Language, Consciousness and Intelligence?
Saturday, September 13, 2003
 
The Age of Intelligent Machines: Can Machines Think?(Dennett): "No conceivable computer could overpower a combinatorial explosion with sheer speed and size. Since the problem areas addressed by artificial intelligence are veritable minefields of combinatorial explosion, and since it has often proved difficult to find any solution to a problem that avoids them, there is considerable plausibility in Newell and Simon's proposal that avoiding combinatorial explosion (by any means at all) be viewed as one of the hallmarks of intelligence."
 
 
Turing Test: 50 Years Later (A. P. Saygin 1 , I. Cicekli 2 & V. Akman)
"after 50 years, all that we have are some very rudimentary chatbots (Section 6),
serendipitous FSAs (Bringsjord, 1994), unrealizable Chinese rooms (Searle, 1980)
and Aunt Bubbles machines (Block, 1981, 1995)."

"We have failed to fulfill Turing’s prophecy in the first 50 years of the TT.We should
admit that we have a difficult task at hand."
 
 
Psychologism and Behaviorism (Ned Block 1981): "So long as the programmers have done their job properly, such a machine will have the capacity to emit a sensible sequence of verbal outputs, whatever the verbal inputs, and hence it is intelligent according to the neo-Turing Test conception of intelligence. But actually, the machine has the intelligence of a toaster. "
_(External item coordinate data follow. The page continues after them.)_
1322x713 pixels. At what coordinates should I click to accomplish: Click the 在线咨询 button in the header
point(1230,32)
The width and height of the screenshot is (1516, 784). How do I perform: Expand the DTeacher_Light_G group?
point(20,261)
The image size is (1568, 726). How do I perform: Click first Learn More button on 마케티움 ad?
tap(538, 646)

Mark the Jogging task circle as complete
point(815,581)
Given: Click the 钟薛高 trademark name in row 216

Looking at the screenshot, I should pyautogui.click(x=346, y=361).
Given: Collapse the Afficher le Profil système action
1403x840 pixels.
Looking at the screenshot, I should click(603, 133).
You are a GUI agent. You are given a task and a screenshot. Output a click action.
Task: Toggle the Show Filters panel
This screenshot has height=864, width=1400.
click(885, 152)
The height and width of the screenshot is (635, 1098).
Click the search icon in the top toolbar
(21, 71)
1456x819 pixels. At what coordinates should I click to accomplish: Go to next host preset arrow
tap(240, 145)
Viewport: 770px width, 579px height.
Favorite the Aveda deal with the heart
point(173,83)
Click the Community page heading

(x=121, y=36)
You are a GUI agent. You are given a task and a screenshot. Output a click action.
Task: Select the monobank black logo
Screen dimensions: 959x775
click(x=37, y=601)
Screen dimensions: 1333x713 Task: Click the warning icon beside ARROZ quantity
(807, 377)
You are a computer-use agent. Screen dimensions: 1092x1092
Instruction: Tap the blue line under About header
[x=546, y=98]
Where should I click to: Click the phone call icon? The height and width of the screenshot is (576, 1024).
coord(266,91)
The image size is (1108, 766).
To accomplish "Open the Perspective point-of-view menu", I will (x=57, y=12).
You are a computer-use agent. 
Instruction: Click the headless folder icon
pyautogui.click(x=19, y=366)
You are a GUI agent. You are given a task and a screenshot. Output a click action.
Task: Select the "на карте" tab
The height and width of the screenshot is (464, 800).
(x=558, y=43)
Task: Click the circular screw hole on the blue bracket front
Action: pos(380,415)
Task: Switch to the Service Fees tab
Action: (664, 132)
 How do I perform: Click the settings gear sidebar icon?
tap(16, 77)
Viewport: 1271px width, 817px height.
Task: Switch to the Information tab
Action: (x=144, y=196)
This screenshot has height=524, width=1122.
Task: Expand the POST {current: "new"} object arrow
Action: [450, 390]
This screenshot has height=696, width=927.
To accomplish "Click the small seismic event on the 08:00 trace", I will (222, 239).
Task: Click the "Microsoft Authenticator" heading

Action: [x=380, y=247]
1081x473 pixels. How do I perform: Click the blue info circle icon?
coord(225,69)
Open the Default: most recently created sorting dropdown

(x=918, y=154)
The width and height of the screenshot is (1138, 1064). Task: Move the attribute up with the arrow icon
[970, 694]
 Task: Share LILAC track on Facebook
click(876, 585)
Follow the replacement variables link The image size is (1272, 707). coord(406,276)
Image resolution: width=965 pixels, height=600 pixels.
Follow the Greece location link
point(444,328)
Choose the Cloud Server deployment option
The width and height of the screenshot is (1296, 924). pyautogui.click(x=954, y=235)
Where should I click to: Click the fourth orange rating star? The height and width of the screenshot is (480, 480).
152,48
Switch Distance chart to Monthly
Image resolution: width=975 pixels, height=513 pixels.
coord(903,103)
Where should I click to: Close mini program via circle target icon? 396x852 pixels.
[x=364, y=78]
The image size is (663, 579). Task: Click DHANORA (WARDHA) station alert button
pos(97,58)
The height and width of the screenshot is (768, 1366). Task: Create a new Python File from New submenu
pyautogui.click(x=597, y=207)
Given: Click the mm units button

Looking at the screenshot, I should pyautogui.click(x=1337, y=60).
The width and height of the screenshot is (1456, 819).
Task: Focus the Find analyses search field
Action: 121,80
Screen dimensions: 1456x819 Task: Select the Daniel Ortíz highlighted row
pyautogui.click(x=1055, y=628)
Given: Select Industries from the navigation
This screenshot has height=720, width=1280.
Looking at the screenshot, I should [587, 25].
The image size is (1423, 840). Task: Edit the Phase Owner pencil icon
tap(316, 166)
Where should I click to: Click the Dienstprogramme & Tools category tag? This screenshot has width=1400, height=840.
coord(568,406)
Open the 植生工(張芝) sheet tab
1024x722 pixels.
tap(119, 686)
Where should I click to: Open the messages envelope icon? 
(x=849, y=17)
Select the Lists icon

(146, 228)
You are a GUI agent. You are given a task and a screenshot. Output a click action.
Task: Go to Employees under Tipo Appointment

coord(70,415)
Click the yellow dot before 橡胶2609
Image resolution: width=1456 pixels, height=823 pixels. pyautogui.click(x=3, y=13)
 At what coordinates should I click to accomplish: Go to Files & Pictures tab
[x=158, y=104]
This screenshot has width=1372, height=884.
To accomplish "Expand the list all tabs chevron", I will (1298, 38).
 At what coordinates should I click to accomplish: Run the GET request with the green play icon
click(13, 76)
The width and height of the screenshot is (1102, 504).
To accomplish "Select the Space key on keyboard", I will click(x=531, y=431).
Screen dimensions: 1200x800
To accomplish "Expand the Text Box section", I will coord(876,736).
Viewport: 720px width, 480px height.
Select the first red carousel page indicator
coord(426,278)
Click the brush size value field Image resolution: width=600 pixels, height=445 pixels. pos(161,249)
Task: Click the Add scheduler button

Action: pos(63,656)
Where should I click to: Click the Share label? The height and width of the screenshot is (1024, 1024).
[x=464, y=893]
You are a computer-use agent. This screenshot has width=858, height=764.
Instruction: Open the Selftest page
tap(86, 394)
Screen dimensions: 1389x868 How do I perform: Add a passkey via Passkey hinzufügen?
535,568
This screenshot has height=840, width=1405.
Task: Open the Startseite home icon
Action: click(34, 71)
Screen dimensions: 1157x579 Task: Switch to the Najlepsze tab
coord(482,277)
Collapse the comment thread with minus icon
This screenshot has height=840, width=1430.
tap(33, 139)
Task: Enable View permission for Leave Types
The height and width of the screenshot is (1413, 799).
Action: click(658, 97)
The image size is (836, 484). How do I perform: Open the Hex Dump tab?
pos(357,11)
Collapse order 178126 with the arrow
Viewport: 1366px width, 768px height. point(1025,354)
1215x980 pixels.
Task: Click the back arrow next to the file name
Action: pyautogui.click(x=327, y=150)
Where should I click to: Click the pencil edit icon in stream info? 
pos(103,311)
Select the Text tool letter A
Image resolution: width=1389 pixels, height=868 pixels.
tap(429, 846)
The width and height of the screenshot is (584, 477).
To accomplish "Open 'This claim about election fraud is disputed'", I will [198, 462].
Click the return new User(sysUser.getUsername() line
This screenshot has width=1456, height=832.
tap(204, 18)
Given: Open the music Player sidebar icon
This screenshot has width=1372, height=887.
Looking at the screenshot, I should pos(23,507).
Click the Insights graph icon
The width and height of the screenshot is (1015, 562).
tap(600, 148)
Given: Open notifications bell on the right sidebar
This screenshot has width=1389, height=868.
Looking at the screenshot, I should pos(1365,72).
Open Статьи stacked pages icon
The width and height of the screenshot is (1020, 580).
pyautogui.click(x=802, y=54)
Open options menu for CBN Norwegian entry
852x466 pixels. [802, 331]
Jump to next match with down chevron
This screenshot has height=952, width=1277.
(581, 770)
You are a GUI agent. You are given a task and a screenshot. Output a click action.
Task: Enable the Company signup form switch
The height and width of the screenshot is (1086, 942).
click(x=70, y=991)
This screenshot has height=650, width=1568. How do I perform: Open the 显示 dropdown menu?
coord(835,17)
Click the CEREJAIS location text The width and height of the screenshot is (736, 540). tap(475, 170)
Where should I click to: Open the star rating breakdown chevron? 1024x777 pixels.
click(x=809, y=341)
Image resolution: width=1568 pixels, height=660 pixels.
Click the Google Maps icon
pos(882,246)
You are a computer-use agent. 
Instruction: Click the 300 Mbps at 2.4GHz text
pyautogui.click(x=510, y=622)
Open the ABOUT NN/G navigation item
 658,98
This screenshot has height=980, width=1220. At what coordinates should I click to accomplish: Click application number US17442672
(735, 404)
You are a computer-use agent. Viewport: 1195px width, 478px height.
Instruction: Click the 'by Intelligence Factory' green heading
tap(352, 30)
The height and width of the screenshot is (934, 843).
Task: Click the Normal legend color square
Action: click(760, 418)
"The trouble with the neo-Turing Test conception of intelligence (and its predecessors) is precisely that it does not allow us to distinguish between behavior that reflects a machine's own intelligence, and behavior that, reflects only the intelligence of the machine's programmers. As I suggested, only a partly etiological notion of intelligent behavior will do the trick"
 
 
Final draft for Evolution: From Molecules to Ecosystems, (Daniel Dennett): "Now if the amazing Dr. Frankenstein had actually anticipated all this activity down to its finest grain at the most turbulent and chaotic level, and had hand-designed Spakesheare's virtual past, and all its search machinery, to yield just this product, Spamlet, then Dr. Frankenstein would be, once again, the author of Spamlet, but also, in a word, God."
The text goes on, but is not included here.